2. **Does $$t$$ satisfy rule (ii)?**
* Let's imagine $$t$$ is the *smallest positive* number that $$a$$ and $$b$$ both divide into.
* Now, let's pick any other number, let's call it $$c$$, that $$a$$ and $$b$$ both divide into. So, $$c$$ is another common multiple.
* We want to show that $$t$$ must divide $$c$$.
* Let's try to divide $$c$$ by $$t$$. We'll get a result and maybe a remainder. So, $$c = \text{something} \times t + \text{remainder}$$. Let's call the remainder $$r$$.
* So, $$c = q \times t + r$$, where $$r$$ is a number smaller than $$t$$ (and it's zero or positive).
* Since $$a$$ divides $$c$$ (from our assumption) and $$a$$ divides $$t$$ (from rule (i) that we just proved), then $$a$$ must also divide the difference, which is $$c - q \times t$$. And guess what? $$c - q \times t$$ is just $$r$$! So, $$a$$ divides $$r$$.
* The same goes for $$b$$! Since $$b$$ divides $$c$$ and $$b$$ divides $$t$$, then $$b$$ must also divide $$r$$.
* This means $$r$$ is also a common multiple of $$a$$ and $$b$$!
* But wait! We know $$t$$ is the *least* common multiple, and we found a common multiple $$r$$ that is smaller than $$t$$ (because $$r < t$$). This can only happen if $$r$$ isn't positive. The only way for this to be true without contradiction is if $$r$$ is actually 0.
* If $$r = 0$$, then $$c = q \times t$$, which means $$t$$ divides $$c$$ evenly.
* So, yes, $$t$$ does satisfy rule (ii)!

**Part 2: Proving that IF $$t$$ satisfies rules (i) and (ii), THEN $$t$$ is the LCM of $$a$$ and $$b$$.**

1. **From rule (i): $$a \mid t$$ and $$b \mid t$$.**
* This tells us right away that $$t$$ is a common multiple of $$a$$ and $$b$$. This is the first requirement for being an LCM!

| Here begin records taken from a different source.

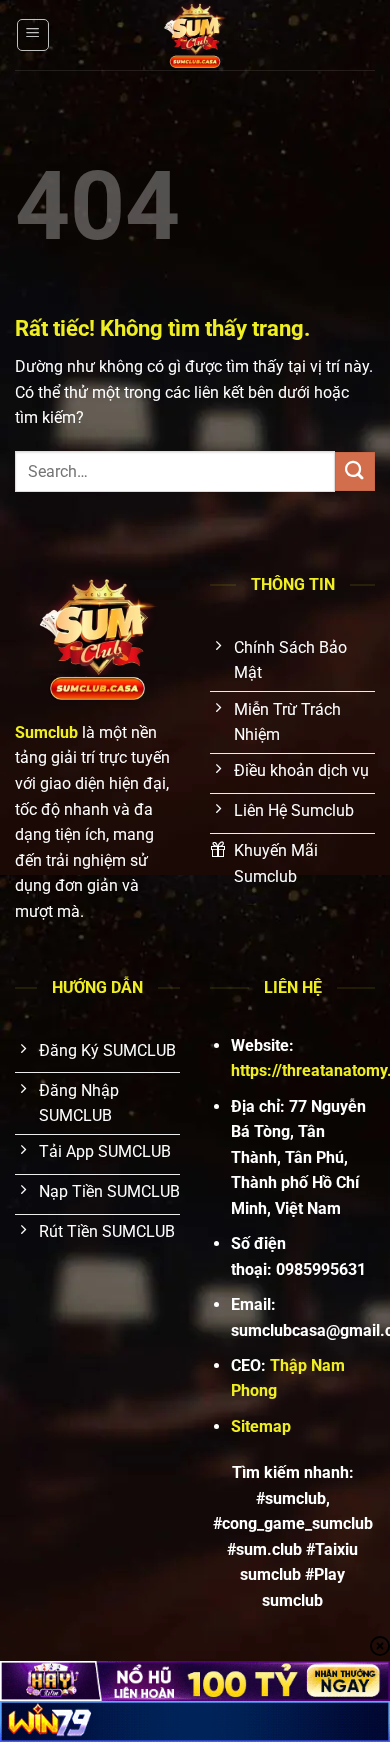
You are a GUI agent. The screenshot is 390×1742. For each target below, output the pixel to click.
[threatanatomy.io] (195, 35)
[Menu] (33, 35)
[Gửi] (355, 471)
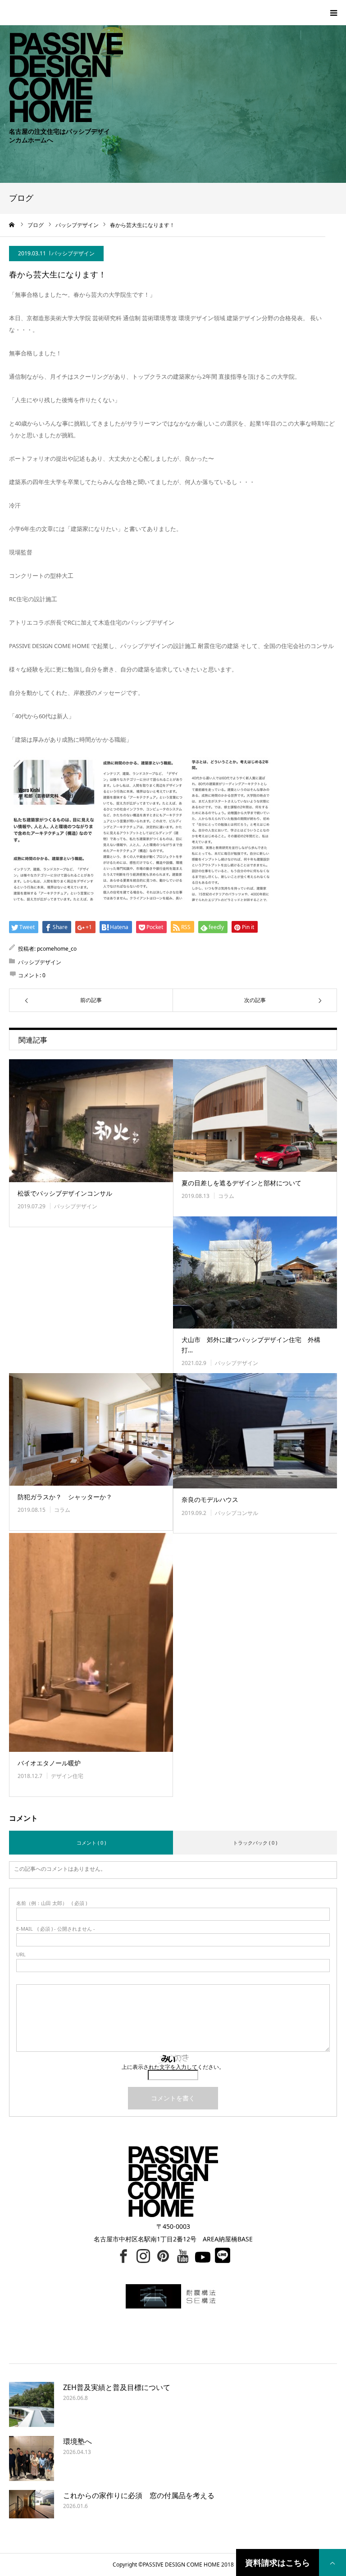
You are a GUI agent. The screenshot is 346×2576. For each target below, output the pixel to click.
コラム (226, 1196)
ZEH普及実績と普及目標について (116, 2387)
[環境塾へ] (31, 2458)
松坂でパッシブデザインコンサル (65, 1193)
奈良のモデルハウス (210, 1499)
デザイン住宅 (67, 1776)
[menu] (333, 12)
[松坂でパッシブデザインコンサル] (91, 1120)
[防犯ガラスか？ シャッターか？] (91, 1429)
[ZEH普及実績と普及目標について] (31, 2404)
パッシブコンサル (236, 1513)
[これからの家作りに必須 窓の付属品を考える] (31, 2512)
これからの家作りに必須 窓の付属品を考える (138, 2495)
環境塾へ (77, 2441)
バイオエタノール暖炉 (49, 1763)
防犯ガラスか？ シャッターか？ (65, 1496)
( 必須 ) (51, 1902)
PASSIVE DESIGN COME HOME (181, 2564)
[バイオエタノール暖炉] (91, 1642)
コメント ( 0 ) (91, 1842)
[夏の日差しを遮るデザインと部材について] (255, 1115)
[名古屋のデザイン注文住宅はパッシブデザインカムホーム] (61, 60)
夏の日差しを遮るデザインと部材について (241, 1183)
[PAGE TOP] (332, 2562)
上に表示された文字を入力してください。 (173, 2067)
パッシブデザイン (73, 253)
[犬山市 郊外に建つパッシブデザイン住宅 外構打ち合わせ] (255, 1272)
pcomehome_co (57, 948)
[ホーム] (12, 225)
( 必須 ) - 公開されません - (55, 1928)
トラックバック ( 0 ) (255, 1842)
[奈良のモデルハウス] (255, 1430)
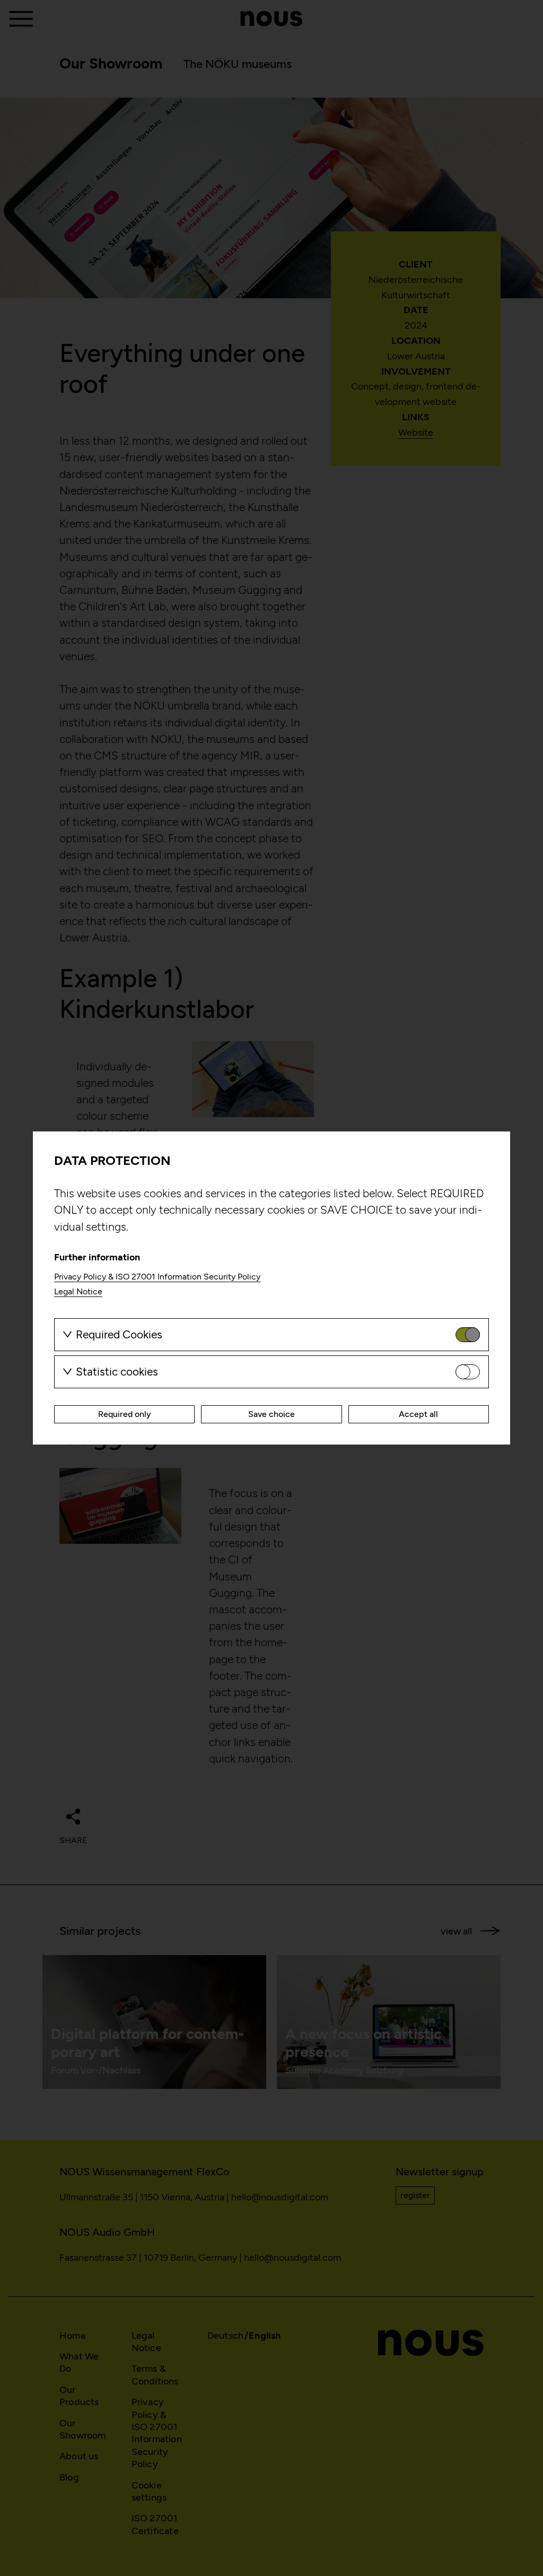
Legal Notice (78, 1291)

2. **Now we need to show that $$t$$ is the *least* common multiple.**
* Let's call the *actual* least common multiple of $$a$$ and $$b$$ by its usual name, LCM $$(a,b)$$. (This number exists, we just don't know if it's $$t$$ yet).
* By definition, LCM $$(a,b)$$ is a common multiple of $$a$$ and $$b$$.
* Now, let's look at rule (ii) for our number $$t$$. Rule (ii) says: "If $$a$$ divides $$c$$ and $$b$$ divides $$c$$ (meaning $$c$$ is a common multiple), then $$t$$ divides $$c$$."
* Since LCM $$(a,b)$$ is a common multiple, we can use it as our $$c$$ in rule (ii).
* So, rule (ii) tells us that $$t$$ must divide LCM $$(a,b)$$.
* If $$t$$ divides LCM $$(a,b)$$ (and both are positive, as stated in the problem), then $$t$$ must be less than or equal to LCM $$(a,b)$$. (Think about it: if you divide 10 by 2, 2 is less than or equal to 10). So, $$t \le \text{LCM}(a,b)$$.
* We also know from step 1 of this part that $$t$$ is a common multiple.
* And by definition, LCM $$(a,b)$$ is the *smallest* positive common multiple.
* The only way $$t$$ can be a common multiple *and* be less than or equal to the *smallest* common multiple (LCM $$(a,b)$$ ) is if $$t$$ is actually equal to LCM $$(a,b)$$.
* So, $$t$$ must be the least common multiple of $$a$$ and $$b$$!

Since we proved both parts, we've shown that $$t$$ is the LCM of $$a$$ and $$b$$ if and only if it satisfies the two given rules. Ta-da!